By KYLIE MADRY
Dr. AMLO’s In
Mexican President Andrés Manuel López Obrador (AMLO) reported testing negative for covid-19 Wednesday, Oct. 21, following positive cases among several of his cabinet members over the past week.
He threw in his two cents at his morning press conference, telling Mexicans to eat healthy to avoid catching the virus.
“Don’t eat in excess, don’t eat fatty foods, lower your salt intake, then sugar, and limit processed foods,” AMLO said.
It’s worth noting that in Mexico, around 70 percent of those killed by covid-19 had comorbidities such as hypertension, diabetes or obesity – obviously an issue for a country that has struggled to promote healthy eating.
But medical specialists point out that these are not issues solved overnight, and going on a diet certainly won’t prevent you from catching covid.
Please, continue to wear a mask and social distance – especially for Mexico City residents, who could be entering “red light” restrictions again.
Senate Doesn’t Trust the Public Trusts
Despite widespread criticism from opposition parties and the public, AMLO’s party, the National Regeneration Movement (Morena), used its political muscle to get rid of 109 fideicomisos, or public trusts funding projects in the arts, sciences and more, on Wednesday, Oct. 22.
The party claimed the funds were rife with corruption, but decided to keep two fideicomisos in particular active: the funds for Mexico’s customs service and military weaponry purchases.
The vote was so controversial that it couldn’t even take place in the Senate chamber, as protestors had blocked the entrance.
Now, the money from the scrapped fideicomisos AMLO said will be used to tackle the pandemic, and that he’ll have his legal adviser audit the funds “to see if there are any irregularities.”
Wells Run Dry: Water Cuts and a U.S. Deal
Some of the Mexico City neighborhoods hit hardest by covid-19 are having to forego regular hand washing for two days this week.
Thursday and Friday, Oct. 22 and 23, neighbors of Iztapalapa in Mexico City and Nezahualcóyotl and Los Reyes La Paz, in Mexico State (Edoméx), will do what they’re long accustomed to: going without.
The National Water Commission (Conagua) announced the cut to the La Caldera water pumping station due to “corrective and preventative maintenance” just one day before, on Wednesday, Oct. 21.

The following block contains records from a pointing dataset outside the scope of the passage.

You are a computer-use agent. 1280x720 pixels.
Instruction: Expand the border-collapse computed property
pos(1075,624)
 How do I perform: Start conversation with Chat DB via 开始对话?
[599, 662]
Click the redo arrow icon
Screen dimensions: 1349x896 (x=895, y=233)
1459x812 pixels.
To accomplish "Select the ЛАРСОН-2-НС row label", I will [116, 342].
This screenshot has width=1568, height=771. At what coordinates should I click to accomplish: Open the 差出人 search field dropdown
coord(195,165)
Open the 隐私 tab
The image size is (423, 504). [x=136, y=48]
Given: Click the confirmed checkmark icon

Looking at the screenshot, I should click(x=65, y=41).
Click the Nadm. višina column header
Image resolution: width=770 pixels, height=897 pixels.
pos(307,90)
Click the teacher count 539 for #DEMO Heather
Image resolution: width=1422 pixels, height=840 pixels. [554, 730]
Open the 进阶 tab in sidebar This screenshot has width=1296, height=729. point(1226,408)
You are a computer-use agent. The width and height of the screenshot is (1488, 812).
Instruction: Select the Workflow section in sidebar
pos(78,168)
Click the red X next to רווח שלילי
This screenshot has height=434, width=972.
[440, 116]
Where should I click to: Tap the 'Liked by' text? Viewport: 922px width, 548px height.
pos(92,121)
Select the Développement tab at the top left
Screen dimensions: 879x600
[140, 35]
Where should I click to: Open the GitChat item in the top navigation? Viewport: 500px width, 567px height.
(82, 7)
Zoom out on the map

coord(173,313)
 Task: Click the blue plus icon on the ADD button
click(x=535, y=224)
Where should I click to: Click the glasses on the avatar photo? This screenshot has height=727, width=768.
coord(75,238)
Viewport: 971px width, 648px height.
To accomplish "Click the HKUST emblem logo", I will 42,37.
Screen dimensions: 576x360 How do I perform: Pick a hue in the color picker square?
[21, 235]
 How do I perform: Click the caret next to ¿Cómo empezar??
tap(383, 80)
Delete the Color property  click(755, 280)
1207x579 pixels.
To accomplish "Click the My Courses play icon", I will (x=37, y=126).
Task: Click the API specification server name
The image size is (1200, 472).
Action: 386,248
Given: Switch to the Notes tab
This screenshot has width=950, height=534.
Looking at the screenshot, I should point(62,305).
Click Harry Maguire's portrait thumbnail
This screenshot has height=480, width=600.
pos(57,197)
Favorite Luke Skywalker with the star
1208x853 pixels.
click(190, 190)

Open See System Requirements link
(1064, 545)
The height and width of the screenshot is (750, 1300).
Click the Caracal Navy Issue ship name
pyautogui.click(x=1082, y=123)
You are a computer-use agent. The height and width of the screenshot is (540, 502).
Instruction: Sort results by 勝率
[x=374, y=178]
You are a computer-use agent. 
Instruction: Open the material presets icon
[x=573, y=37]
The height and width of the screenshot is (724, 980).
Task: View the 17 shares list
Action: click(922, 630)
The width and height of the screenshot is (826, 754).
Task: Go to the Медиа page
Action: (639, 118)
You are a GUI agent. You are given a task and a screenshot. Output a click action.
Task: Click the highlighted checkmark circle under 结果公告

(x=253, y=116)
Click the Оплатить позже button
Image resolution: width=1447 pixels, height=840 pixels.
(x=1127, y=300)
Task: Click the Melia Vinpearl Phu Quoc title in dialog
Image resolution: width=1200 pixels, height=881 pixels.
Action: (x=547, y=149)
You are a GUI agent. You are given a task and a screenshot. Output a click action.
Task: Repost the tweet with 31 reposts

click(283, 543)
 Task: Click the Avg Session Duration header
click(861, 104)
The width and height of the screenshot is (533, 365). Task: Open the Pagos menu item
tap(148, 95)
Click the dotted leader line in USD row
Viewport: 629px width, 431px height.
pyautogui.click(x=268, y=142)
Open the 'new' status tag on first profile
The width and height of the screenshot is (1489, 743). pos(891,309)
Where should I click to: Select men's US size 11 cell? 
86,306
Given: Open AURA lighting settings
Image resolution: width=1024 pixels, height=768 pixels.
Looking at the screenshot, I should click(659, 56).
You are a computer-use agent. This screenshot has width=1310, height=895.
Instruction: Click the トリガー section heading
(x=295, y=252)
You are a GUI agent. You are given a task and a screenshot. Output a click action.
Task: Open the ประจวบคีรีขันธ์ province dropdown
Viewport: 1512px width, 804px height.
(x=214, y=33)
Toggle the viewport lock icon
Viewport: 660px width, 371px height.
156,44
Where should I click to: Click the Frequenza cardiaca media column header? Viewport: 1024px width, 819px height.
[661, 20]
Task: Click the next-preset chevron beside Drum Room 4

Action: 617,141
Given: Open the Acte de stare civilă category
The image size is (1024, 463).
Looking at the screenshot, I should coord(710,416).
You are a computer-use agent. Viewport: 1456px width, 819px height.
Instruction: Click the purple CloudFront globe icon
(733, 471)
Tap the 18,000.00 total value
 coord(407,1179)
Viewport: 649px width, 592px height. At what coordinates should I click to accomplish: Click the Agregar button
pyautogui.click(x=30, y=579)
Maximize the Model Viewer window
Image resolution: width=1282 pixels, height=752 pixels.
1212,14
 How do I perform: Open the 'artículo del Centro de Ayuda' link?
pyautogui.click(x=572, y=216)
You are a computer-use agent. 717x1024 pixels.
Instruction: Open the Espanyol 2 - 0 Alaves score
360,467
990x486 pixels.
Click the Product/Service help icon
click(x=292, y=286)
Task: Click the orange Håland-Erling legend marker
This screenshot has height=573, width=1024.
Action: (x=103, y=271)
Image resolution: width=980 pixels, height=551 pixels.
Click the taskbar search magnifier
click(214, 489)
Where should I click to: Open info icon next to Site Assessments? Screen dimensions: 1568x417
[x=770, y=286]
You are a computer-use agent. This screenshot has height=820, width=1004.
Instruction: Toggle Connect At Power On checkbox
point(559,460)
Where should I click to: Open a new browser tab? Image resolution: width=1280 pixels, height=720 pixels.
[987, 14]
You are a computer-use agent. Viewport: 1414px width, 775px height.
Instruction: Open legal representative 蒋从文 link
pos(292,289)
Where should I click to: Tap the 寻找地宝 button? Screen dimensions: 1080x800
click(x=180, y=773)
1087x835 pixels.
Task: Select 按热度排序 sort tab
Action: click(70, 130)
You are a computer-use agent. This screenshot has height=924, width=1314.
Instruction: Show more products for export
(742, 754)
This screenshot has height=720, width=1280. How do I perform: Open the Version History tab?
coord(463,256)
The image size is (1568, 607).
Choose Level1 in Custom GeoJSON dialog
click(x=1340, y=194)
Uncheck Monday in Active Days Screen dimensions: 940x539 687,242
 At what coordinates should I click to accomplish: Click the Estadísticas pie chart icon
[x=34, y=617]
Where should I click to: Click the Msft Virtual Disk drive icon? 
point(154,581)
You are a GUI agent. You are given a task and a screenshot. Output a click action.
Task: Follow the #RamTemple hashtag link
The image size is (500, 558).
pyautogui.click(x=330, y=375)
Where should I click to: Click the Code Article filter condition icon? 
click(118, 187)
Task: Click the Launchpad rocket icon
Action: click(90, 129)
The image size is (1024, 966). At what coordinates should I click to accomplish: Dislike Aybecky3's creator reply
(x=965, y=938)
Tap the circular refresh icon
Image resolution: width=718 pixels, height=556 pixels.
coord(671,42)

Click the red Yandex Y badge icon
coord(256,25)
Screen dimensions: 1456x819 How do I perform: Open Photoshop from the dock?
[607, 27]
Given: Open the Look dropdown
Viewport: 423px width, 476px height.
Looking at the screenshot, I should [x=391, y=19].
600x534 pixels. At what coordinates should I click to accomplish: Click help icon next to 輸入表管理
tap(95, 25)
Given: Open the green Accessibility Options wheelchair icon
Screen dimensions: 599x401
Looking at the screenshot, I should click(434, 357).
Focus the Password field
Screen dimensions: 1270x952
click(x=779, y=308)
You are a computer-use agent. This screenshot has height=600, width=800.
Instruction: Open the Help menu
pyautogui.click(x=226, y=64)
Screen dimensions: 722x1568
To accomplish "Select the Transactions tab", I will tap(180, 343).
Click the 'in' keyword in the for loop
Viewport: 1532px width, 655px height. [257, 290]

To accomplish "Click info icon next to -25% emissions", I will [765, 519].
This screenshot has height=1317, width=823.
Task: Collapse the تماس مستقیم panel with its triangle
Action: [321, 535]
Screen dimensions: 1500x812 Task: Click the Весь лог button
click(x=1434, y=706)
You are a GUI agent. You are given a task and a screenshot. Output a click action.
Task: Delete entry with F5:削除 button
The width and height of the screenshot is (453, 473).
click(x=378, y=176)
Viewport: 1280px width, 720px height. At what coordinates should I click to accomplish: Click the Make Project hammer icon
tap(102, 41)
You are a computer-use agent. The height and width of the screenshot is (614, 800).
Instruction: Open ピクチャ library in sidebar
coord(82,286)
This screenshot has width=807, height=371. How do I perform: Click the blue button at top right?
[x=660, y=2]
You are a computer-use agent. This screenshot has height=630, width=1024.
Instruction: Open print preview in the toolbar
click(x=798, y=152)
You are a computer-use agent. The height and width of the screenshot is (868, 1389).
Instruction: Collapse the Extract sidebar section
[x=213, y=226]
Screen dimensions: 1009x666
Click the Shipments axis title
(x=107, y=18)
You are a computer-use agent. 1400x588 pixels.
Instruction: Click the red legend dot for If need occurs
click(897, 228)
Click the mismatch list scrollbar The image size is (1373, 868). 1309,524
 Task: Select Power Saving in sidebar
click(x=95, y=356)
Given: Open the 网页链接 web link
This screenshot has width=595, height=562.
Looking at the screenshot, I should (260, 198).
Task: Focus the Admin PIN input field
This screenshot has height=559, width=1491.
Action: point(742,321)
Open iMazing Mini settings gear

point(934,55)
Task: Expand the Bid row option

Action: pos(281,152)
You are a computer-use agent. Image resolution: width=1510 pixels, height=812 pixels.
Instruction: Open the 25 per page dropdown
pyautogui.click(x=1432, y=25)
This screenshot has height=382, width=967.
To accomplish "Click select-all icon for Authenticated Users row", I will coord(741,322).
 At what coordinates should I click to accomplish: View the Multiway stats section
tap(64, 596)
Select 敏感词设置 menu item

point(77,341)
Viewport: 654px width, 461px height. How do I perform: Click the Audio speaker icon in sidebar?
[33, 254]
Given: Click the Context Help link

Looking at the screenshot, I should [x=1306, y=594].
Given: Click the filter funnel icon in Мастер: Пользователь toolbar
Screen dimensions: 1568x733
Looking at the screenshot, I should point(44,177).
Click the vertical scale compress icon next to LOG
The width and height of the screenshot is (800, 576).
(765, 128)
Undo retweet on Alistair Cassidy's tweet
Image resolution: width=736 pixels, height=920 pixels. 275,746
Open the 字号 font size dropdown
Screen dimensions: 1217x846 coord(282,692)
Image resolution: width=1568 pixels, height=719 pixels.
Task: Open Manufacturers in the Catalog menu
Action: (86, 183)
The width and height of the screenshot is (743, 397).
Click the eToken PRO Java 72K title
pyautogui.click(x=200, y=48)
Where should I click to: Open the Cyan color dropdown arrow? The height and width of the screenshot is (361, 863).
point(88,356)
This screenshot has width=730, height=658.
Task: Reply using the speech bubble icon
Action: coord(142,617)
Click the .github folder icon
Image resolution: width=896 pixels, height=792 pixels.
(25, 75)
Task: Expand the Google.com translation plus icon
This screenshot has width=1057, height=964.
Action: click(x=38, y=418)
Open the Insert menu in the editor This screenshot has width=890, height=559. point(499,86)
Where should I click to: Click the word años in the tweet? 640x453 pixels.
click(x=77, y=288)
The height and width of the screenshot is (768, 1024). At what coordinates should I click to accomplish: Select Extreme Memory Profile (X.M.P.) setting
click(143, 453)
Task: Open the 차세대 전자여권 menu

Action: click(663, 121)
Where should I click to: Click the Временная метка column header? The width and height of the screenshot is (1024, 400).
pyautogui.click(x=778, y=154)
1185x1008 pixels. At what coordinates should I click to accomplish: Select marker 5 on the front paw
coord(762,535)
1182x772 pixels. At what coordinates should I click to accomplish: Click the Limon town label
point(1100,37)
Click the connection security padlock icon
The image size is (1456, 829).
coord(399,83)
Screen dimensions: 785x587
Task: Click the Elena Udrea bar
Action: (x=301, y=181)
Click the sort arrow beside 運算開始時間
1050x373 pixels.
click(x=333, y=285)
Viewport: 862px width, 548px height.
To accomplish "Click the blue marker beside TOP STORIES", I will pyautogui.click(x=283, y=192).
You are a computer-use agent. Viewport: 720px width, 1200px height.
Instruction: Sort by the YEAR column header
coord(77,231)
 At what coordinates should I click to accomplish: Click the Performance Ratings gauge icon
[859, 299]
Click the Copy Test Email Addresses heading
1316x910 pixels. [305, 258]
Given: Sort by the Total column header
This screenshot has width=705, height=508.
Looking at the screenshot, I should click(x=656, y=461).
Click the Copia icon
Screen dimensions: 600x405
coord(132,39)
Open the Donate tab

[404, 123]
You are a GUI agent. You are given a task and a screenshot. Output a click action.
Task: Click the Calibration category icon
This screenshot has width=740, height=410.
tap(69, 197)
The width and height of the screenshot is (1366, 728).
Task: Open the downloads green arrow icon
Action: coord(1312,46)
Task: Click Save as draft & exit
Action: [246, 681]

These zones have long been plagued by water shortages thanks to the Conagua and the Mexico City Water System (Sacmex) failing to maintain a crumbling infrastructure that hasn’t grown with the population boom over the past 70 years.
In the north of the country, Mexico scrambled to deliver 208 million cubic meters of water to the United States via the Río Grande before the Saturday, Oct. 24, deadline dictated by a 1944 water treaty between the two countries.
In exchange the United States sends about four times as much water through the Colorado River, but experts and farmers in both countries have criticized the agreement, saying an 80-year-old treaty isn’t suitable for today’s agricultural climate.
Inflation Rate Ballooning
Mexico’s year-on-year inflation rate rose again in the first half of October, according to a report by Mexico’s National Institute of Statistics and Geography (Inegi).
The rate went up 4.09 percent in the first half of the month, higher than the 3.93 percent rise seen in the second half of September.
That’s more than experts were hoping for, according to a Reuters poll, which predicted a 4 percent rise.
The Bank of Mexico (Banxico) cut interest rates to 4.25 percent in September, and some analysts are expecting another cut at Banxico’s next monetary policy announcement on Nov. 12.
The rising inflation has largely been tied to an increase in electricity, gas, and fruit and vegetable prices.
Cienfuegos Can’t Run
A U.S. federal judge denied bail to Salvador Cienfuegos, Mexico’s former defense secretary, after he was arrested on charges of drug trafficking and money laundering at the Los Angeles International Airport on Oct. 15.
Cienfuegos did not appear at the 15-minute hearing, which took place Tuesday, Oct. 20.
At the hearing, his attorney offered Cienfuegos’ “life savings,” about $750,000, as bail.
The attorney said his client, who is 72, is at high risk of contracting covid-19 in prison.
The judge was unconvinced, saying Cienfuegos was instead at high risk of fleeing the country.
AMLO laughed at the news during his Tuesday press conference, saying Cienfuegos had “very important connections in Mexico, who could protect and hide him.”